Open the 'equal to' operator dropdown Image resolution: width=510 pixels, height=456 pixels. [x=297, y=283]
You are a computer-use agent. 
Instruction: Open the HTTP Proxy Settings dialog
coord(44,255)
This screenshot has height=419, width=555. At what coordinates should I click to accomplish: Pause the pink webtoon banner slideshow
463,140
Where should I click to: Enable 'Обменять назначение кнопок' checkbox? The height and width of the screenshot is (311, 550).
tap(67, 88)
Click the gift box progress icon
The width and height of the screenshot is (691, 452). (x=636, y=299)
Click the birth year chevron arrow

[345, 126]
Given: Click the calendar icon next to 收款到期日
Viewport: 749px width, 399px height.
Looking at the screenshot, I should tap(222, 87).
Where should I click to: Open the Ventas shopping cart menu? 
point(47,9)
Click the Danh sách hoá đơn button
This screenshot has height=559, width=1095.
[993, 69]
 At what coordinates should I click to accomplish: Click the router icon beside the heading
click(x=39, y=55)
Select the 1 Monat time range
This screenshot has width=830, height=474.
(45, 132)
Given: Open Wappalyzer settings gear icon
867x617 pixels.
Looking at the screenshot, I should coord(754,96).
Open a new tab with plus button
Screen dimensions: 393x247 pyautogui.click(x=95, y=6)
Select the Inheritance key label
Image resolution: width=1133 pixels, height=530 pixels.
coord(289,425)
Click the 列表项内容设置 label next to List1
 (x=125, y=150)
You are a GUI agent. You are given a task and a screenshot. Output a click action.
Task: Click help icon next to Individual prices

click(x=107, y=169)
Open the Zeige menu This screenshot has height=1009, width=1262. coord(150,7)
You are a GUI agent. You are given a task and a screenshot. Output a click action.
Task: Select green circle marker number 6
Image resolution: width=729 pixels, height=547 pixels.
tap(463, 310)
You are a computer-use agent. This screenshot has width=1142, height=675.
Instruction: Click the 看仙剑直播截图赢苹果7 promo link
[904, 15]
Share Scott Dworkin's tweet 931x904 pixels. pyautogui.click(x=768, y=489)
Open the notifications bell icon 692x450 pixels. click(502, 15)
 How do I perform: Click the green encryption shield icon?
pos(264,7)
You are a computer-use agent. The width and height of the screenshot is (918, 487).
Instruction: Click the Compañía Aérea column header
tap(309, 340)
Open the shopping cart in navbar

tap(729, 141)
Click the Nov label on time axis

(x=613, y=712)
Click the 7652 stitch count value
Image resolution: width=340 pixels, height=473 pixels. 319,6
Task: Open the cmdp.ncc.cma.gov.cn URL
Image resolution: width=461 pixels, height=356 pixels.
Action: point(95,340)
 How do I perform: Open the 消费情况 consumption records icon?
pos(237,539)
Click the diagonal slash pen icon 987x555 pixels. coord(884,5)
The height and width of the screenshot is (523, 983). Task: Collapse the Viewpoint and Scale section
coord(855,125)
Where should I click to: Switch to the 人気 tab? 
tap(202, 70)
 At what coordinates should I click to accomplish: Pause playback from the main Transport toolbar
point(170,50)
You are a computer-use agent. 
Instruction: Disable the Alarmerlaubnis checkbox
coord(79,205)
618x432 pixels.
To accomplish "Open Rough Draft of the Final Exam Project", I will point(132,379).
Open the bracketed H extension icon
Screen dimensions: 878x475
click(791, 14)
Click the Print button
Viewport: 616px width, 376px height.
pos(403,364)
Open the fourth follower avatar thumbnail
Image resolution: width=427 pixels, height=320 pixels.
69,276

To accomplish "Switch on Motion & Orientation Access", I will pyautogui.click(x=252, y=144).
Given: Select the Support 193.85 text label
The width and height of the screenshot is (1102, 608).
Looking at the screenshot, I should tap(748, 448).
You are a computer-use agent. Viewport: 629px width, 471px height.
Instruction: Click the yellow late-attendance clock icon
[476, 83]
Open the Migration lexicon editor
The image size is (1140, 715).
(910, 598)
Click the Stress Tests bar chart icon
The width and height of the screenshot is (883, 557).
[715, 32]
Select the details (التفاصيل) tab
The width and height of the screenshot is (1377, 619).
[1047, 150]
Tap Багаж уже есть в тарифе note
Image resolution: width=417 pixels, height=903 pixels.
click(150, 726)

EXERCISE DESCRIPTION:
Only lines with the word "computer" should be collected from the material.

EXERCISE OUTPUT:
You are a computer-use agent. 
You are a computer-use agent. This screenshot has width=1142, height=675.
You are a computer-use agent. The width and height of the screenshot is (918, 487).
You are a computer-use agent. 
You are a computer-use agent. Viewport: 629px width, 471px height.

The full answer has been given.